Pendant que la France et le Royaume-Uni s’activent pour former une coalition de pays volontaires afin de fournir des garanties de sécurité à Kiev, les négociations en vue d’obtenir un cessez-le-feu [à défaut d’un accord de paix] entre l’Ukraine et la Russie patinent. Et le fragile moratoire sur les attaques contre les infrastructures critiques pourrait bien prendre fin prochainement.
En attendant, les attaques – réciproques – de drones se poursuivent… Et ce sont les civils qui en paient le prix, comme à Soumy [au moins 34 tués] ou comme encore aujoud’hui à Dnipro [3 morts et 30 blessés]. Par ailleurs, sur la ligne de front, l’armée ukrainienne a revendiqué une contre-attaque réussie dans le secteur stratégique de Prokrovk, dans le Donbass.
Quoi qu’il en soit, la Russie est acccusée de ne pas vouloir la paix. En tout cas, c’est ce qu’a afffirmé le futur chancelier allemand, Friedrich Merz, pour justifier la cession éventuelle de missiles de croisière KEPD-350 Taurus à l’Ukraine, le 14 avril.
« J’ai toujours dit que je ne le ferais qu’en accord avec les partenaires européens. […] Cela doit être coordonné et si c’est coordonné, alors l’Allemagne devrait y participer » car « l’armée ukrainienne doit sortir de sa position défensive. Elle ne fait que réagir », a ainsi affirmé M. Merz. « Notre volonté de discuter avec [Vladimir Poutine] est interprétée non pas comme une offre sérieuse de faire la paix, mais comme une faiblesse », a-t-il conclu.
Doté d’une charge Mephisto [Multi-Effect Penetrator, HIgh Sophisticated and Target Optimised] de 495 kg, le KEPD-350 Taurus a une portée de 500 km et peut voler à Mach 0,95.
Alors que la France et le Royaume-Uni ont livré à Kiev des missiles de croisière SCALP / Storm Shadow et que les États-Unis passèrent outre leurs réticences en en faisant autant avec ATACMS, Olaf Scholz, le chancelier allemand sortant, a constamment refusé d’en faire autant avec les KEPD-350 de la Bundeswehr, en évoquant le risque d’une « escalade » avec la Russie. Et cela, malgré la pression mise par ses alliés politiques [écologistes et libéraux] ainsi que par les chrétiens-démocrates, alors dans l’opposition.
La Russie aura mis quelques jours avant de réagir aux propos de M. Merz. Ce 17 avril, elle fait savoir qu’elle considérerait toute frappe sur des objectifs russes avec des Taurus comme une « participation directe » de l’Allemagne au conflit.

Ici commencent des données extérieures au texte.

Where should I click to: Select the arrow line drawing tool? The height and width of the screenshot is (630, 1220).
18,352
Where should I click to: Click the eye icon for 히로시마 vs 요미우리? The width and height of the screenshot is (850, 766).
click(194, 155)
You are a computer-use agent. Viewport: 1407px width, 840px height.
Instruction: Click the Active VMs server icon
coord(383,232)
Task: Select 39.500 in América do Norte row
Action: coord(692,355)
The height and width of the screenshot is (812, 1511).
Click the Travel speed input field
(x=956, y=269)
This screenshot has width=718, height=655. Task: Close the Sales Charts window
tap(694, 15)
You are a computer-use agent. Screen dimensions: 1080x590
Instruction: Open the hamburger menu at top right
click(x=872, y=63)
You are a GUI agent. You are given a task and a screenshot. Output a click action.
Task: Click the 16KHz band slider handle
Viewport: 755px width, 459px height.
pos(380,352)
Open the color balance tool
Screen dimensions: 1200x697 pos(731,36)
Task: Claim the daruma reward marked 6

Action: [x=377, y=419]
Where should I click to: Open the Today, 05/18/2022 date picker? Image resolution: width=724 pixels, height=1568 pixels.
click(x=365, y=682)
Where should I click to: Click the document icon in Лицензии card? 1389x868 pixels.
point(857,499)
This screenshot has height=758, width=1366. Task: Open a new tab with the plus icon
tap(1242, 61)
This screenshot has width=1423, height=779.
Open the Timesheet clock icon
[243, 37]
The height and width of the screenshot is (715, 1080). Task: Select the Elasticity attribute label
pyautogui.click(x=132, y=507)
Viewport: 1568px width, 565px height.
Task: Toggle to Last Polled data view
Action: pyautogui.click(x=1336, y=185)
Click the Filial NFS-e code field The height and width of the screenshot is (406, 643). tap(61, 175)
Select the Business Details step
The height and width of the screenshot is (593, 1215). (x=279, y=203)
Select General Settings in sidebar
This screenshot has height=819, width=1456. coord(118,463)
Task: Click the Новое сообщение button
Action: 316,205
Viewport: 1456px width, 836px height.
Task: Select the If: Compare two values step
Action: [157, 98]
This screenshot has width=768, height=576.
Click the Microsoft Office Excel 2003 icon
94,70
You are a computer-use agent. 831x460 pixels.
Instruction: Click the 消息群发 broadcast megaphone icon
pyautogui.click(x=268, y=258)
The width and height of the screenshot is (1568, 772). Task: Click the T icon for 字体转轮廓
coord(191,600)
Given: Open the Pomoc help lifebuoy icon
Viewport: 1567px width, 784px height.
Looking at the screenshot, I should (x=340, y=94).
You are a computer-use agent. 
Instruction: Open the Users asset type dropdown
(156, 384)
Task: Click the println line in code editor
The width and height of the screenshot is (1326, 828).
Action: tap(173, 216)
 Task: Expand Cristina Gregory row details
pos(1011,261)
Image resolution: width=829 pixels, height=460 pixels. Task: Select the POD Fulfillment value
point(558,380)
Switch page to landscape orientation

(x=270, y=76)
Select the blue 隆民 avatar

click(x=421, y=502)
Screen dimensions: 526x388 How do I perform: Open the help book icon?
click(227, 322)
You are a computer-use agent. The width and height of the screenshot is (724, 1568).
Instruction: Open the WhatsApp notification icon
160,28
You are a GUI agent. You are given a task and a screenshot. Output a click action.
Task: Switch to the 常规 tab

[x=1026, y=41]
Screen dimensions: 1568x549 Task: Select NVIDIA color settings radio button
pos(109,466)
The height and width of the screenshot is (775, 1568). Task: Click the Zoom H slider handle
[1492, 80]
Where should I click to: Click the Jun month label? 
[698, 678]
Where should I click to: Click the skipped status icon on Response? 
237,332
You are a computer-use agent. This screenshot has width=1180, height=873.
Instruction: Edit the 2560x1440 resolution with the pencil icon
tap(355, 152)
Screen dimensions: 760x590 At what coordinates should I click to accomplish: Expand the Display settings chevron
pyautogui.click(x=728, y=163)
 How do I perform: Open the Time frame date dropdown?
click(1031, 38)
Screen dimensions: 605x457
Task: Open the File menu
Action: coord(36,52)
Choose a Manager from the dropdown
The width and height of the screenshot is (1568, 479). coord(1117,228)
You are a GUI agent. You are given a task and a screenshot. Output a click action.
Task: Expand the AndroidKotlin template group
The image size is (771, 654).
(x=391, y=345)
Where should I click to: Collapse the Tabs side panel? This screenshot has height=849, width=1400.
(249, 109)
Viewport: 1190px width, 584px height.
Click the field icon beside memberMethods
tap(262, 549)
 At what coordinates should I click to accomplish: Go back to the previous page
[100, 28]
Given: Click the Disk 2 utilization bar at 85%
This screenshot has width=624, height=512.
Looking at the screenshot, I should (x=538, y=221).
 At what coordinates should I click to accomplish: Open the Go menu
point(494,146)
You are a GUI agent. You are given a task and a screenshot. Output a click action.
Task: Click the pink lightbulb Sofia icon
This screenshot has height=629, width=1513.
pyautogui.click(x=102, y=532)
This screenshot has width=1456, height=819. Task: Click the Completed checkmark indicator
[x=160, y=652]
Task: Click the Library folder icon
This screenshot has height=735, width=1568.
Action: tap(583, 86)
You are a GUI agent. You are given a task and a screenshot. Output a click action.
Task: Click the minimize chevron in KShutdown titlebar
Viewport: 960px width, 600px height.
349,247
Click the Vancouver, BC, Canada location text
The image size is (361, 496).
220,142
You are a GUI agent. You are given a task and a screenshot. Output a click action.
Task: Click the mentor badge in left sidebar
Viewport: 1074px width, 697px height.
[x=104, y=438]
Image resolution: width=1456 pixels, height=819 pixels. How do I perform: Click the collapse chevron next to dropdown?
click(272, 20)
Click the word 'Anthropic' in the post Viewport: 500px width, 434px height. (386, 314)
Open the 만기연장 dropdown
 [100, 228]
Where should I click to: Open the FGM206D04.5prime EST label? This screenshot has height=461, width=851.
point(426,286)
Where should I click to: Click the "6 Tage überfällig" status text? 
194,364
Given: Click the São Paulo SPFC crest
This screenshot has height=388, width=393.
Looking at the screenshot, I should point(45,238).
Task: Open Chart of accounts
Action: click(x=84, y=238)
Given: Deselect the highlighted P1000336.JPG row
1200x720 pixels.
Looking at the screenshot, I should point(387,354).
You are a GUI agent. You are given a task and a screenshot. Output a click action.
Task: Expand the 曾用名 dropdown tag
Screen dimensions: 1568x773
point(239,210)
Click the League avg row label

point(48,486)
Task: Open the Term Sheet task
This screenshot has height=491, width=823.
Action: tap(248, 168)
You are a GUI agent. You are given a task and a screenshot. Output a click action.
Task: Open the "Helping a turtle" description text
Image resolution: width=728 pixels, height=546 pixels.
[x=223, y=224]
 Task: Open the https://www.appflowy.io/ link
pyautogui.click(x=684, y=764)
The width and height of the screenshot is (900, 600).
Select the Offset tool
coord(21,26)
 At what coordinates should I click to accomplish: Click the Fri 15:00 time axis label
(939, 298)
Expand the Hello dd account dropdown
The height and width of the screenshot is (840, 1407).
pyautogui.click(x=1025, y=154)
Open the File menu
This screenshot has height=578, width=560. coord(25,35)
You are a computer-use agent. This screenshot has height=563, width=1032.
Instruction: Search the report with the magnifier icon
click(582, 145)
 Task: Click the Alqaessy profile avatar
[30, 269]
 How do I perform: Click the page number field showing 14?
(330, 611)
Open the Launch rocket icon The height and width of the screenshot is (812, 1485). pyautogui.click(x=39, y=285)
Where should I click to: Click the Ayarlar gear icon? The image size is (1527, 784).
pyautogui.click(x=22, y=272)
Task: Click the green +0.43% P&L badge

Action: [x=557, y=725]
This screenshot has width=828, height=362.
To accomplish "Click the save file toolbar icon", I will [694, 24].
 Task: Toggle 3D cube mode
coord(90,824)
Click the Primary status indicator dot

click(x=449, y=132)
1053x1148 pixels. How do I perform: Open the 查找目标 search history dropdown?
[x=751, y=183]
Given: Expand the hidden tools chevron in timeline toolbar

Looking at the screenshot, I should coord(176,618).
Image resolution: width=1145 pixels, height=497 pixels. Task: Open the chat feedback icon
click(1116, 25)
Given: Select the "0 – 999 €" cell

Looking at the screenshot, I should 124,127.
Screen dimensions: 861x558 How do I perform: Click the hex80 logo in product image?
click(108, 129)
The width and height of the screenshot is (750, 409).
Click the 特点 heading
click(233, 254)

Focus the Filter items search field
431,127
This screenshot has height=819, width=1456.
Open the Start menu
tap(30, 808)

« Une frappe avec ces missiles contre des installations russes […] sera considéré comme une participation directe de l’Allemagne aux hostilités au côté du régime de Kiev, avec toutes les conséquences que cela implique », a prévenu Maria Zakharova, la porte-parole du ministère russe des Affaires étrangères.
Pourtant, la Russie a reçu un soutien militaire substantiel de la part de la Corée du Nord. Soutien qui est allé bien au-delà de l’envoi de 11 000 à 14 000 soldats à Koursk puisque, selon une enquête menée par l’agence Reuters, en collaboration avec l’observatoire Open Source Center [OSC], Pyongyang aurait livré à Moscou près de 16 000 conteneurs de munitions [notamment des obus d’artillerie] entre septembre 2023 et mars 2025. À cela, il faut aussi ajouter la fourniture de « plusieurs centaines » de missiles balistiques à courte portée, d’après l’amiral Samuel Paparo, le commandat des forces américaines dans l’Indopacifique.
Cela étant, l’envoi potentiel de missiles Taurus en Ukraine a été critiqué par Armin Papperger, le PDG de Rheinmetall, le géant allemand de l’armement.
Dans entretien publié ce 17 avril par le quotidien Handelsblatt, M. Papperger a fait valoir que le Taurus « ne changerait pas la donne » en Ukraine. Et d’ajouter : « Ce qui change la donne, ce sont les munitions d’artillerie classiques. Ce n’est qu’avec elles que l’Ukraine pourra tenir les Russes à distance ». Et pour cause : son groupe est l’un des principaux producteurs européens d’obus de 155 mm.
Reste que le PDG de Rheinmetall n’a pas totalement tort. Lors d’une audition parlementaire, en juillet 2023, le Directeur du renseignement militaire français [DRM], le général Jacques Langlade de Montgros, avait souligné l’absence de « game changer ». En clair, aucune arme conventionnelle n’était susceptible « d’inverser le cours de la guerre du jour au lendemain ». Et cela alors que l’Ukraine allait recevoir des missiles SCALP / Storm Shadow. La suite des événements lui a donné raison.